La livre sterling a atteint son plus haut face à l’euro depuis plus d’un an et figure parmi les devises majeures les plus performantes face au dollar. Même les obligations d’État britanniques ont montré des signes d’apaisement, ce qui place la responsabilité du nouveau gouvernement au centre des attentes des marchés.
Stabilité budgétaire et confiance : le défi immédiat
Les investisseurs ont salué l’engagement annoncé à respecter des règles strictes d’emprunt et de dépenses. La question immédiate est de savoir si le ministre des Finances choisi par Burnham parviendra à conserver ce calme sur les marchés, notamment via des gestes de crédibilité budgétaire.
Si le nouveau gouvernement confirme ces orientations, la confiance devra se traduire par des décisions concrètes rapidement observables par les marchés. C’est le test qui attend Burnham dès les premiers jours.
Asie : Indonésie, Chine et Japon, une semaine de rendez‑vous macro
La Banque d’Indonésie devrait relever ses taux mercredi, confrontée à une monnaie sous pression après le premier déficit commercial en six ans. Des agences et indices commencent à remettre en question le statut de marché de l’Indonésie, ce qui ajoute une dimension de risque pour les investisseurs internationaux.
La Banque populaire de Chine annoncera son taux lundi, alors que la publication du PIB mercredi devrait confirmer le trimestre le plus faible depuis le début de la pandémie de COVID‑19. Le Japon publiera cette semaine la balance commerciale, l’IPC et des indices PMI préliminaires, offrant un lot de signaux pour les décideurs.
Pressions monétaires et conséquences régionales
Un relèvement indonésien viserait à stabiliser la monnaie et à rassurer les investisseurs face aux tensions commerciales et aux doutes sur la stratégie économique nationale.
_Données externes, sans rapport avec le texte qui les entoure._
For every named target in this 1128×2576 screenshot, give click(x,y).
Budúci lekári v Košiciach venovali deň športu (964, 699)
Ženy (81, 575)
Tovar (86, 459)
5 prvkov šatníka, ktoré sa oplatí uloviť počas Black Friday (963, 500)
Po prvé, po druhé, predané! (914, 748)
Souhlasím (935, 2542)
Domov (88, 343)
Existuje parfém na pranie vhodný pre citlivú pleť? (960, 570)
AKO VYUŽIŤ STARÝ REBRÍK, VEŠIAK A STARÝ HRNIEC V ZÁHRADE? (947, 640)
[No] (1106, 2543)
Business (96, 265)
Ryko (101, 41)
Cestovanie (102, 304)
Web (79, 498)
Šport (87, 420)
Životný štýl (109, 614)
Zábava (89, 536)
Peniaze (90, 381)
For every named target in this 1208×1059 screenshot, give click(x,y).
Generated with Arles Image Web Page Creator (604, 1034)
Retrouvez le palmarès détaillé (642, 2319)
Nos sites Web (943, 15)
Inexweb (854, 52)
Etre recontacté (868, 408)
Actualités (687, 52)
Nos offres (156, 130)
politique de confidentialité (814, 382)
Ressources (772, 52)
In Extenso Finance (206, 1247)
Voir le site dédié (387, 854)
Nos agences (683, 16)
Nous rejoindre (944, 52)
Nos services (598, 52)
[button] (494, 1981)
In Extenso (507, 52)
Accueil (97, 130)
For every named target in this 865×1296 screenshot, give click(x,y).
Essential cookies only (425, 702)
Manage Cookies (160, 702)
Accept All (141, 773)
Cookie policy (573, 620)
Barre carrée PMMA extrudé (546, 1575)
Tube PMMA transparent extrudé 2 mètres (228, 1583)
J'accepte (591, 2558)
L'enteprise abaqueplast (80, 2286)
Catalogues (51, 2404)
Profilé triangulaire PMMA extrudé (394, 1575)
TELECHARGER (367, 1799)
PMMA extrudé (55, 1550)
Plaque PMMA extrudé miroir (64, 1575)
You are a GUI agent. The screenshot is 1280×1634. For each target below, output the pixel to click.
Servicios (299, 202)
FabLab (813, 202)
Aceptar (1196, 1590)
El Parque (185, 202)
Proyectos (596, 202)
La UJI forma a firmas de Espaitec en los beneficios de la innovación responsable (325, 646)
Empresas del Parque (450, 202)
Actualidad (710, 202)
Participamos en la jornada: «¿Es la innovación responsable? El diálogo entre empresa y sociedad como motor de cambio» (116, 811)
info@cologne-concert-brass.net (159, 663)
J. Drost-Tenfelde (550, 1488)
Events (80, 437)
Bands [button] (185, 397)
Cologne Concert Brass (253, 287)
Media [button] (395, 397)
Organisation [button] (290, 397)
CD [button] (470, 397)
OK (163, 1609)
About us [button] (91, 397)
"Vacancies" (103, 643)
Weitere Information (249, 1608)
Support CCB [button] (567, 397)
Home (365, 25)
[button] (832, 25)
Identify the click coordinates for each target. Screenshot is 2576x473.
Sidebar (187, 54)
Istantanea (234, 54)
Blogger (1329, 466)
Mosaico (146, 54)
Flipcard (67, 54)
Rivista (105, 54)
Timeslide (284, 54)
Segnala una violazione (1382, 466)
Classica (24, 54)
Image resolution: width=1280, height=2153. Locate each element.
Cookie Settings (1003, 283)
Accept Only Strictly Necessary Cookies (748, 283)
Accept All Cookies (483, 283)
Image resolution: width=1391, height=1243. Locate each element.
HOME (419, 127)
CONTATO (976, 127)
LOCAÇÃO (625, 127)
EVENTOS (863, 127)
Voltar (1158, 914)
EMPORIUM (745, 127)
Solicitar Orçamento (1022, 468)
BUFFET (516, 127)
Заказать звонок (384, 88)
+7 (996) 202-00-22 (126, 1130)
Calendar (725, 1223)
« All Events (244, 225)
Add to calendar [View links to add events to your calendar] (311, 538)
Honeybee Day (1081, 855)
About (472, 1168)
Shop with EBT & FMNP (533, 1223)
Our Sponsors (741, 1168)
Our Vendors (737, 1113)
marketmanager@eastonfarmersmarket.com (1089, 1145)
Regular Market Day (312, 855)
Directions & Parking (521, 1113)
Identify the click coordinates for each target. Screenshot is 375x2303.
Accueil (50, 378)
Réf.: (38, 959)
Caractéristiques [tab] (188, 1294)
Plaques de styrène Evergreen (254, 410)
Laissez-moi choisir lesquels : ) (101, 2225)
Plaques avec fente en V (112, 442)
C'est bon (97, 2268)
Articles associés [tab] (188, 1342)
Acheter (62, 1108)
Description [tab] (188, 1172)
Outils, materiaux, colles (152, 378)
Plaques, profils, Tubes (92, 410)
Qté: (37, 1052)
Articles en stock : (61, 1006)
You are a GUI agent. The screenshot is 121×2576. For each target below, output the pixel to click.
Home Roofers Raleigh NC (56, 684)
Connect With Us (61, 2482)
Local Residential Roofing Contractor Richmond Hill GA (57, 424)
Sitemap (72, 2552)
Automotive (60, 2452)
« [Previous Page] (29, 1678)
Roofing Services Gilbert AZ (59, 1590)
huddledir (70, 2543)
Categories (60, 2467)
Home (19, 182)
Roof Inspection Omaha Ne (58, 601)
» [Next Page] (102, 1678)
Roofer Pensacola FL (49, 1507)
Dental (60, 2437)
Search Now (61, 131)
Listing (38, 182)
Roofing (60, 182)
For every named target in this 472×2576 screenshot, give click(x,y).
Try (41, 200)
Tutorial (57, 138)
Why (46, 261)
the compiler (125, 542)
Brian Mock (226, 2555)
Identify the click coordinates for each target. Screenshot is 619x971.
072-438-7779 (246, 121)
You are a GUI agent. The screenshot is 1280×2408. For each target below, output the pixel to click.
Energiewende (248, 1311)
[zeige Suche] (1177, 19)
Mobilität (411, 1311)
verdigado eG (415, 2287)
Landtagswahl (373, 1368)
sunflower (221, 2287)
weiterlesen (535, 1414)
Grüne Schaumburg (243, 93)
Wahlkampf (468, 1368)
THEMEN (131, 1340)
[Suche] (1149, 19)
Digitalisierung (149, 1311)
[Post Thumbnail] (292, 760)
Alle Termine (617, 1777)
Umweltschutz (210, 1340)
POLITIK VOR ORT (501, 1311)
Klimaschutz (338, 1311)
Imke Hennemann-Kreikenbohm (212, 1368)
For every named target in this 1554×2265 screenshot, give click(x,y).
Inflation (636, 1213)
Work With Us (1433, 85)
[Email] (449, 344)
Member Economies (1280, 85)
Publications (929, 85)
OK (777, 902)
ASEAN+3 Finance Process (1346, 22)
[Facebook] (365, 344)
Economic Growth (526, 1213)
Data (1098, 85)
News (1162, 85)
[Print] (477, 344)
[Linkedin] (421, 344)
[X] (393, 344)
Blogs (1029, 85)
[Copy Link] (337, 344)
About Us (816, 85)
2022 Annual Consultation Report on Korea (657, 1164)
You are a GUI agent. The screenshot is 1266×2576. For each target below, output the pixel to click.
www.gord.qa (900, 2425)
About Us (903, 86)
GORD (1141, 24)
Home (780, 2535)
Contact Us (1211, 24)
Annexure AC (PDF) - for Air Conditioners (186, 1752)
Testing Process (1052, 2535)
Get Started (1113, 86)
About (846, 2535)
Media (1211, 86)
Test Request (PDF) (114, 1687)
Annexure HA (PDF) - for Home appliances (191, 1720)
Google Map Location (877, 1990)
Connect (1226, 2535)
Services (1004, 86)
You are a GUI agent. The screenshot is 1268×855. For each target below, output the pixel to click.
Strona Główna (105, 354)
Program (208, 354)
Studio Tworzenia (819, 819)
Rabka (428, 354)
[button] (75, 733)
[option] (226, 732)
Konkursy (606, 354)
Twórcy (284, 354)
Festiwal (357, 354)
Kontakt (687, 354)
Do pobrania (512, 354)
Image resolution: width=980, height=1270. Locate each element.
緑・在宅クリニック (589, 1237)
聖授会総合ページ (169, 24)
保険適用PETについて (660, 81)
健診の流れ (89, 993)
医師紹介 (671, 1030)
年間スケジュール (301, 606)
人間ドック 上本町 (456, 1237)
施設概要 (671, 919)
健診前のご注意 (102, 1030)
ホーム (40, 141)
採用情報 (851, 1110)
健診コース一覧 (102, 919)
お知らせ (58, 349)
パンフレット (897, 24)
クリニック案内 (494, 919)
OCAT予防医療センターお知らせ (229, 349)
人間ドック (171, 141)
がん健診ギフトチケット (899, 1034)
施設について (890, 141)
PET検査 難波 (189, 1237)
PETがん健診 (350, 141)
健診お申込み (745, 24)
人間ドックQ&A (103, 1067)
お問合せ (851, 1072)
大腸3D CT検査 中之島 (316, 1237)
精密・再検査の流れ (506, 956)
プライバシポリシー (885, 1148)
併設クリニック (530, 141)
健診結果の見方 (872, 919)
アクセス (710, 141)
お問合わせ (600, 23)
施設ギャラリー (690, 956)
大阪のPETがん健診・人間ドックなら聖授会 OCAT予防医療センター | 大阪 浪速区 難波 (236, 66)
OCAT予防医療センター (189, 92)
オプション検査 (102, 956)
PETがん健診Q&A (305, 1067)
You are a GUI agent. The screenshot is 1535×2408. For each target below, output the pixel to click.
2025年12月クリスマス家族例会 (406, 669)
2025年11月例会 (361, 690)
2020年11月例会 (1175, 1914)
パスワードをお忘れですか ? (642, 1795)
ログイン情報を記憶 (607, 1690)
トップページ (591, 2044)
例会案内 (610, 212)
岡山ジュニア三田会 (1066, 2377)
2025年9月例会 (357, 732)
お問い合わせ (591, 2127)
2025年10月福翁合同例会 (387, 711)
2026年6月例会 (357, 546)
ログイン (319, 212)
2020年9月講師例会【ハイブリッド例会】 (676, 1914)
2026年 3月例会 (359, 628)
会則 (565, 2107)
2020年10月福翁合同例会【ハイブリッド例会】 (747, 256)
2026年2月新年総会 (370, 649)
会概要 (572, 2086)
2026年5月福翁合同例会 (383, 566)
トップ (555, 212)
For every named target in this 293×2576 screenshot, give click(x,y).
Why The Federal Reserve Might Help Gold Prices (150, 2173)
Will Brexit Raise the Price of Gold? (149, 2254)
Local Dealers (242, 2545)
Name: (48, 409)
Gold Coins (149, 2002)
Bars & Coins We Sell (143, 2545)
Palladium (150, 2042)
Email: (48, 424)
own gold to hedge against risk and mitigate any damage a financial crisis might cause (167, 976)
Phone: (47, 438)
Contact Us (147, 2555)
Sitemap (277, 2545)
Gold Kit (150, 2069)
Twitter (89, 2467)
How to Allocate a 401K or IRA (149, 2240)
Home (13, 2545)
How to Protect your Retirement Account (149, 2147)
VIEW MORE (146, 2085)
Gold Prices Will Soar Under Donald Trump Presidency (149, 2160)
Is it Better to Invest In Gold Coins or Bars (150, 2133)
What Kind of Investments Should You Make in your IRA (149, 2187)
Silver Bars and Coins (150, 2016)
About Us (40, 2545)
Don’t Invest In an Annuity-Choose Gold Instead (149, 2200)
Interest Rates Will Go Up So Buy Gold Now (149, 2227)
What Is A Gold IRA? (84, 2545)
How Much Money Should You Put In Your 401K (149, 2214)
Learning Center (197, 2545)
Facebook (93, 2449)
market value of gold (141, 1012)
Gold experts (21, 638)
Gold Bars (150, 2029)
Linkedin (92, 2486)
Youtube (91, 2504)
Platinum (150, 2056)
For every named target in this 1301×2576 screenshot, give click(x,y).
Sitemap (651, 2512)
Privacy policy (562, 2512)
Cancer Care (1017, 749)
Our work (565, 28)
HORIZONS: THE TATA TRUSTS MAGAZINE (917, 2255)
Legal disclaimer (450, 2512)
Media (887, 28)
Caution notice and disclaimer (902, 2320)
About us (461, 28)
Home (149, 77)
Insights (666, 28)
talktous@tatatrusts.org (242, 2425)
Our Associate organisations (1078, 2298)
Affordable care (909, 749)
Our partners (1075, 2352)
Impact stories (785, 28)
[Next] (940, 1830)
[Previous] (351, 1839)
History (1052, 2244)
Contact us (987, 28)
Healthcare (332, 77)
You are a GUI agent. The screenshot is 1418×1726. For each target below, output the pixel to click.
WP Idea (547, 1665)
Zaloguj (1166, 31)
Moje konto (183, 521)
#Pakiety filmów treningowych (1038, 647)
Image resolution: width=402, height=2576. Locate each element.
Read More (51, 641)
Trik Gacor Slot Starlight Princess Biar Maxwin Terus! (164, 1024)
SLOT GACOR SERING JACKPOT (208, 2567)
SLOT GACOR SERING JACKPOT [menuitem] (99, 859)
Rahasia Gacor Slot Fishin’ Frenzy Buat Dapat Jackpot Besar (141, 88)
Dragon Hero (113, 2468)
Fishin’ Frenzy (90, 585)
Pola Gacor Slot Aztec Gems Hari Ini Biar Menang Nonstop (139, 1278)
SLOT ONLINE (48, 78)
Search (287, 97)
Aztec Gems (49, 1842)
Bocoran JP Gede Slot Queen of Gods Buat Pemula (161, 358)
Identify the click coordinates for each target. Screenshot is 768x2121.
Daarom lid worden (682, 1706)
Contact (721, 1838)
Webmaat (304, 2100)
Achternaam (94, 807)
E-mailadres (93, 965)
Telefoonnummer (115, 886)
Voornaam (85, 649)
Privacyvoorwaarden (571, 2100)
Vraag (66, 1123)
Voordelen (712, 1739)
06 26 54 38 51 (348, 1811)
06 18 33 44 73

En Chine, la priorité demeure relancer la croissance après un trimestre faible, sans nécessairement changer de cap immédiat.
Ces décisions auront des effets croisés sur les flux de capitaux en Asie et sur la perception du risque pays, ce qui pèsera sur les marchés régionaux dans les semaines à venir.
Sport et économie : la finale, Messi et les retombées pour les marques
La finale de dimanche opposera l’Argentine, tenante du titre, à l’Espagne, championne d’Europe. Le tournoi a été une aubaine commerciale, avec des dépenses soutenues pour les voyages, l’hébergement et le merchandising, bénéficiant aux agences de voyage, aux équipementiers et aux brasseurs.
Parmi les bénéficiaires, Adidas a soutenu 14 équipes et se retrouve sponsor des deux finalistes. À l’inverse, Nike n’a pas placé d’équipes en finale parmi ses 12 partenaires. Les brasseurs ont connu une saison mitigée, mais des marchés comme le Royaume‑Uni, la France, la Suisse et la Norvège ont limité les dégâts, offrant un petit gain pour des acteurs comme Carlsberg.